Drift (PSI) measures how much your distribution has drifted.
Feature Importance helps you explain why even small Drift (PSI) can have significant Drift Impact
It’s important to immediately surface data quality issues to identify how your data quality maps to your model’s performance. Utilize data quality monitoring to analyze hard failures in your data quality pipeline, such as missing data or cardinality shifts.
Missing / Null values could be an indicator of issues from an upstream data source.
Cardinality is checked to ensure there are no spikes / drops in feature values.
Model performance metrics measure how well your model performs in production by comparing the prediction to the ground truth or actual.

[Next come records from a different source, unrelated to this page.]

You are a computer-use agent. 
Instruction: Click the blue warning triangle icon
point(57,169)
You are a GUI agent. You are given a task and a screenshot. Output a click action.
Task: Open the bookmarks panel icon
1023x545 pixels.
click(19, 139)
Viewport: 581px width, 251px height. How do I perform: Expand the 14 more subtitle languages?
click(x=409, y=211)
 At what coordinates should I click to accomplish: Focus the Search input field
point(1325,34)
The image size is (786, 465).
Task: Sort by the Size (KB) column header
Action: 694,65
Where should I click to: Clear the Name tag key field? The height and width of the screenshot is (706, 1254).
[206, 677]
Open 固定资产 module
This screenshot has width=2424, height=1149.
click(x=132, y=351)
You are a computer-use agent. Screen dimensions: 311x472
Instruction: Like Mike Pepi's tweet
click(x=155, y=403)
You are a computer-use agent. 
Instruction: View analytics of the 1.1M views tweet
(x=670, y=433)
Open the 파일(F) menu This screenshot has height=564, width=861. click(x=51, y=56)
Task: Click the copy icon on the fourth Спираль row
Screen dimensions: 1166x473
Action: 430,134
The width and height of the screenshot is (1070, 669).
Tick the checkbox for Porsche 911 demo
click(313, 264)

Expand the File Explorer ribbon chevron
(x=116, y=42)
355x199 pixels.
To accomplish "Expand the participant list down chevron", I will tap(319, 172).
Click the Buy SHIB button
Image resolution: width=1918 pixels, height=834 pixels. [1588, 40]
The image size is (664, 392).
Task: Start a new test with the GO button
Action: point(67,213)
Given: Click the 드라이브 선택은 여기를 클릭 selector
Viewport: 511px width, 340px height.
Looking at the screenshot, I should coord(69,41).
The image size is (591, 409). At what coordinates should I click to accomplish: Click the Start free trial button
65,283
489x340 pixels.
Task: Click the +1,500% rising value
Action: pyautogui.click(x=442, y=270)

Once a performance monitor is triggered, Arize allows you to quickly navigate to the Performance tab to start troubleshooting your model issues and gain an understanding of what caused the degradation.
Compare production to training or other windows of production. Bring in another dataset to compare performance and see which model performs better. This can help answer questions such as "Were we seeing this problem in training?" or "Does my new / previous model version perform better?". It can also be helpful to compare to other windows of production.
Identify low performing segments. By looking at performance breakdown by feature, you can dig even deeper to see which segment within each feature of the model is underperforming.
In the case of churn model, a few key metrics to review are the False Positive, False Negative , and overall Accuracy rates.
In only a few clicks, you can add widgets to provide a single glance view of your model's Accuracy, False Positive Rate, and False Negative Rate. To visualize these metrics over time you can also create a custom time series widget which overlays three plots to showcase the fluctuation of these metrics over time.
Arize enables you to review your model's performance and take action on these insights by enabling an export to notebook option when you found an insight that you want to further investigate!
Log feature importances to the Arize platform to explain your model's predictions. By logging these values, you gain the ability to view the global feature importances of your predictions as well as the ability to perform global and cohort prediction-based analysis to compare feature importances for your model's features.